Improving Adversarial Data Collection for German Hate Speech Detection
Introduction
Detecting hate speech is a critical aspect of maintaining the safety and integrity of online spaces. Traditional datasets, derived from social media or comments sections, often contain biases that result in models lacking robustness and generalizability. This research introduces the German Adversarial Hate speech Dataset (GAHD), focusing on enhancing the diversity and efficiency of adversarial examples through unique strategies supporting annotators.
Dataset Creation and Annotation
GAHD's creation involved a dynamic adversarial data collection (DADC) process across four rounds, each employing a distinct strategy to aid annotators in crafting or identifying adversarial examples. The dataset encompasses approximately 11,000 examples, with a balanced representation of hate speech and non-hate speech categories. Notably, the annotation process included a detailed definition of hate speech tailored to the German context, emphasizing cultural nuances and inclusive of marginalized groups.
Strategies for Adversarial Data Collection
- Unguided Example Generation: The initial round allowed annotators to freely generate examples, fostering creativity but also revealing challenges in consistently applying hate speech definitions.
- Translation and Validation: Subsequent rounds leveraged translated adversarial examples from English datasets and sentences from German newspapers presumed to be benign but flagged by models as hate speech, providing a rich source of potential adversarial instances.
- Contrastive Example Creation: The final round focused on generating examples expressly designed to challenge the model's predictions, refining the dataset's ability to test and enhance model robustness.
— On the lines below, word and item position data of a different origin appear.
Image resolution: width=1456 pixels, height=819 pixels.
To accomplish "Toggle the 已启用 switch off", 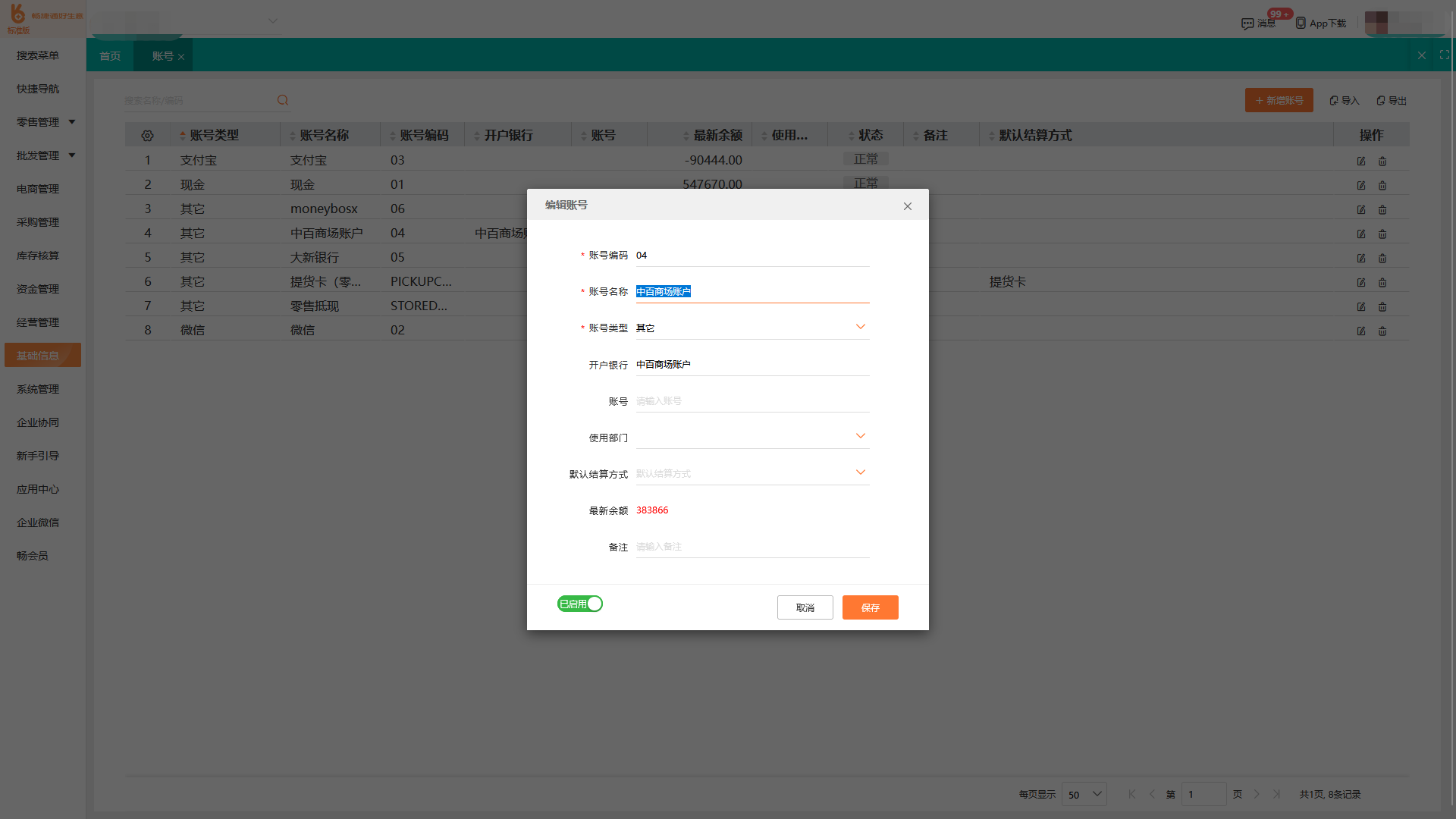I will (580, 604).
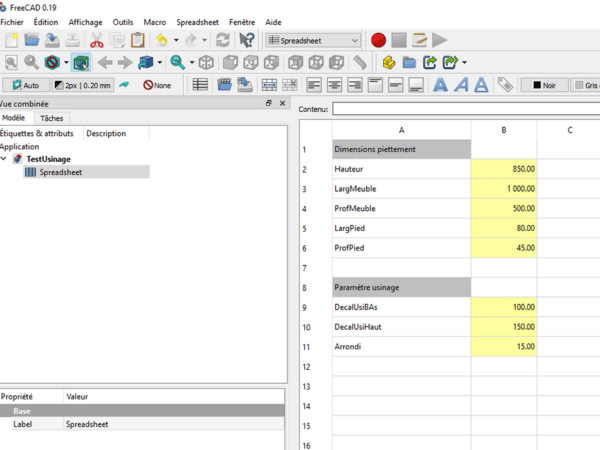This screenshot has width=600, height=450.
Task: Click the What's This help cursor icon
Action: point(246,41)
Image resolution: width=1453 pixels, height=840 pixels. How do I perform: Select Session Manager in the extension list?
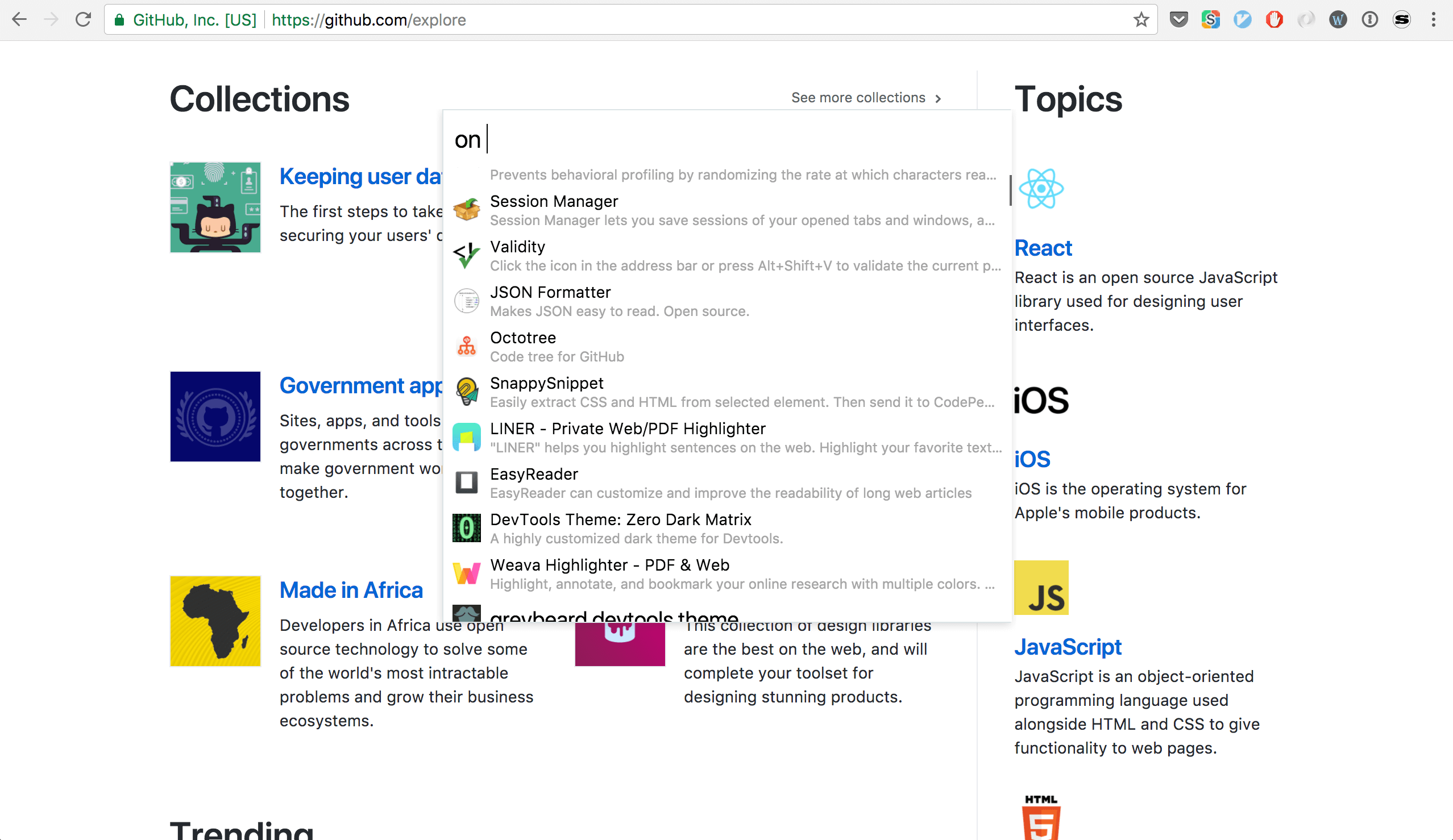tap(554, 201)
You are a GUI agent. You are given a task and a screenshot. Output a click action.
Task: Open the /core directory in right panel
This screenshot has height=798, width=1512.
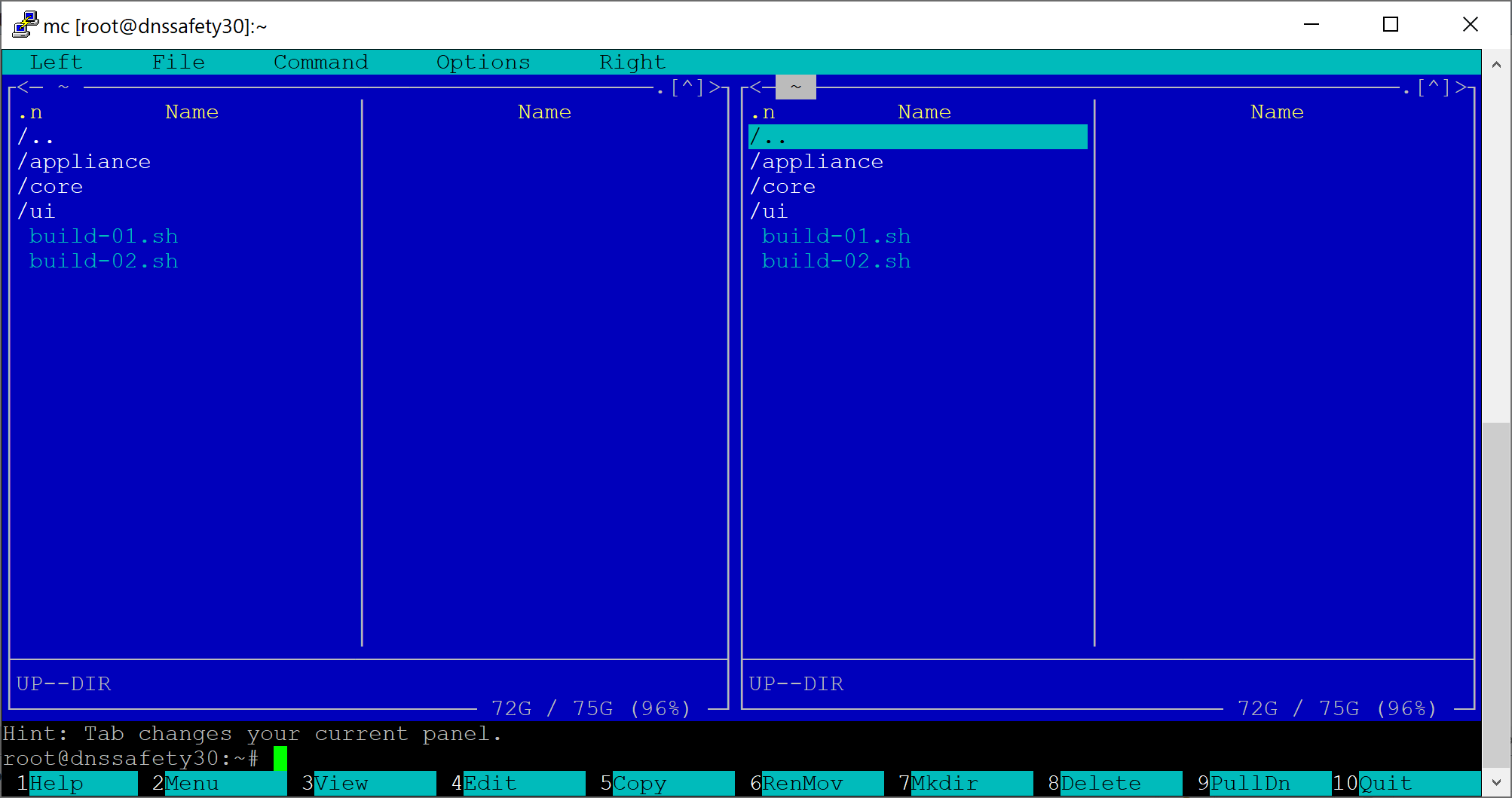tap(783, 186)
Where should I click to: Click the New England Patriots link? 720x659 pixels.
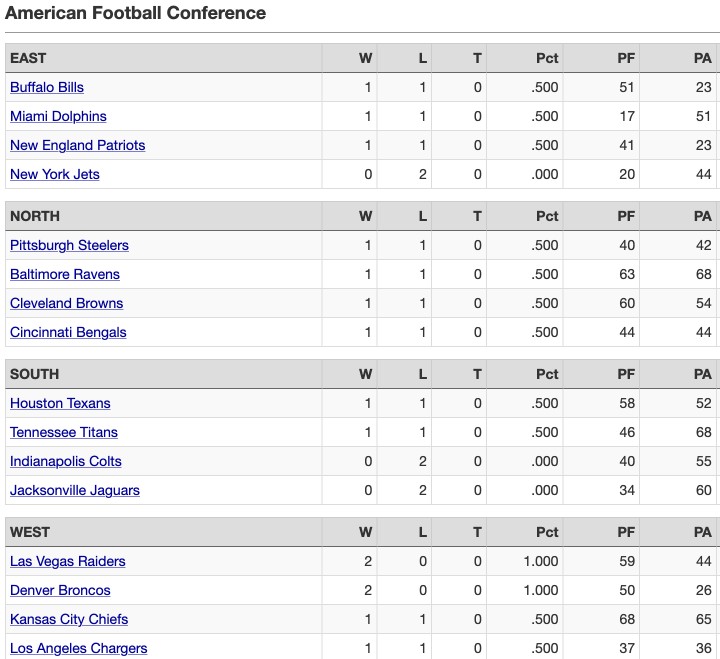click(78, 145)
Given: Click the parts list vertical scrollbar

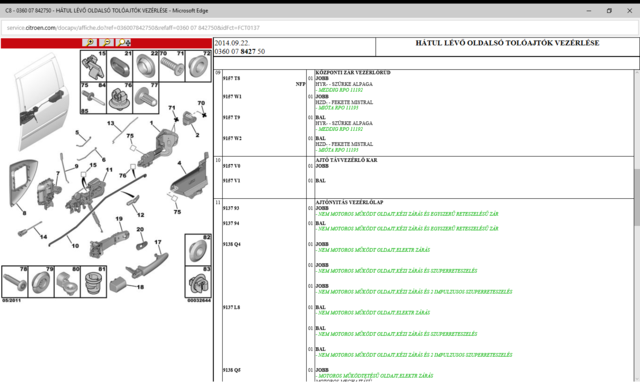Looking at the screenshot, I should tap(637, 226).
Dynamic Adversarial Data Collection Process
The iterative nature of DADC ensured continuous refinement of the target model, with each round incorporating newly collected adversarial examples into the training data. This method not only improved the dataset's quality but also allowed for an examination of different annotation support strategies on the efficiency and diversity of generated examples.
Model Evaluations and Benchmarks
GAHD presented a significant challenge to state-of-the-art hate speech detection models, including commercial APIs and LLMs. Notably, training models on GAHD resulted in substantial improvements in robustness, as evidenced by performance on both in-domain and out-of-domain test sets. The analysis also highlighted the varying effectiveness of adversarial examples generated through different support strategies, underscoring the value of mixing multiple strategies to produce a more resilient and comprehensive dataset.
Implications and Future Directions
The research demonstrates the viability and benefit of employing diversified strategies in adversarial data collection to improve hate speech detection models. By supporting annotators in generating more diverse and challenging examples, the resulting dataset offers a robust resource for training and evaluating hate speech detection models. Future work could explore additional methods for annotator support, including leveraging LLMs for augmentations and perturbations, to further enhance dataset diversity and model performance.
Conclusion
GAHD marks a significant advancement in the collection of adversarial data for hate speech detection, emphasizing the importance of diverse and efficient example generation. The strategies outlined in this paper not only contribute to the development of more robust models but also offer insights into optimizing the adversarial data collection process for future research.